In early April, shortly following the announcements from both Senators about their respective bills, NCBA President Jerry Bohn sent a follow-up letter to members and State Beef Councils providing an update on the Live Cattle Marketing Working Groups on-going study of markets:

“After evaluating the weekly USDA-AMS negotiated trade data in the five major cattle feeding reporting regions, the subgroup has determined that a major trigger was tripped during the first quarter of 2021. According to our memberapproved framework, if another major trigger is tripped during any of the remaining quarters this year, NCBA will pursue a legislative or regulatory solution to increase negotiated trade as determined by our membership.”

Your Input Needed to Shape Illinois Beef Policy

As cited by NCBA in their member letters, cattle organizations adopt policy through the input and opinions of their members and IBA is working from the same approach. Our work to date has been driven by the policies put in place during the summer of 2020, following discussion and outreach by board leaders and staff with cattle feeders across Illinois. This is reflected in the letter sent last September with those other 16 state organizations, delivering on the IBA cattle market transparency policies (republished in the March-April 2021 issue of Illinois Beef magazine). Input from members continues to shape the actions of this organization, and IBA desires to understand how every producer in the state is impacted by these challenging circumstances in the marketplace. Board leaders are also working to further understand what actions the membership would like to see taken in the debate about government regulation over price discovery and market transparency issues in the cattle industry. To achieve this desired understanding, in the most recent meeting of IBA’s Board of Governors, the IBA Policy Division voted unanimously to approve a full survey of active members across the state. This study is designed to capture a clearer picture of how many IBA members are impacted by the topics discussed in finished cattle market dynamics, and the survey also seeks to understand how our members are marketing their fat cattle in the market. It is the goal of this initiative to identify what policy IBA’s current members support regarding the items being debated within cattle organizations and by our elected representatives in Washington.

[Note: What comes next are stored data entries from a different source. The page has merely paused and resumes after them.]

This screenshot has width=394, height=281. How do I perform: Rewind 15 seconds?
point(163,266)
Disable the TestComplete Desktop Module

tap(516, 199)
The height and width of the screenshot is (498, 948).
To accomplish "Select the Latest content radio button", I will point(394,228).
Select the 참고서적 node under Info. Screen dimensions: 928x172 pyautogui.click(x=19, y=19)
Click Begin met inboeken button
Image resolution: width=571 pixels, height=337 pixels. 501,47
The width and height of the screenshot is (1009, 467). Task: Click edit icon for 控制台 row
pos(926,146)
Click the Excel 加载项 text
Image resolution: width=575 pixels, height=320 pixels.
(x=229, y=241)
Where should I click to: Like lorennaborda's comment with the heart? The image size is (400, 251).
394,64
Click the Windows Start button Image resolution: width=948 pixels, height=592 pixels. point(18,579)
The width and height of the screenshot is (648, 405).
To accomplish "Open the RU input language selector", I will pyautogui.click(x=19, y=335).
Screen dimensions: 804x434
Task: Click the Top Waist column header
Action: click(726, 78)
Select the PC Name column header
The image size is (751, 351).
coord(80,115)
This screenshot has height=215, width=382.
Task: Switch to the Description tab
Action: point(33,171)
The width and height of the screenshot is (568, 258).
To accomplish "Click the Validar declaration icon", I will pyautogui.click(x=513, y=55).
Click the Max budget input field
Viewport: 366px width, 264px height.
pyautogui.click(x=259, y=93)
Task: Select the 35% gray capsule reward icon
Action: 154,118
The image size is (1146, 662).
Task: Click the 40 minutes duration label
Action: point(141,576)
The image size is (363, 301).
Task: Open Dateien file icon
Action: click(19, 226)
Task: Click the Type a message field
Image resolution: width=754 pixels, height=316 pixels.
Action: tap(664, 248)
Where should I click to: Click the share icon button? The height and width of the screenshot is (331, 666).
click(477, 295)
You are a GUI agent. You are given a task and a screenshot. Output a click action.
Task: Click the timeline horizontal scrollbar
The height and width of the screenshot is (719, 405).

Every member is asked to complete the survey, online at www.illinoisbeef.com/survey. The entire process takes less than ten minutes and will provide critical information for upcoming discussion and decision among our membership and leadership. The survey is open for your input now and will close in the coming weeks. Our goal is to have a full report on the survey findings in the July-August issue of Illinois Beef magazine, and the information will inform IBA input to NCBA’s policy discussions.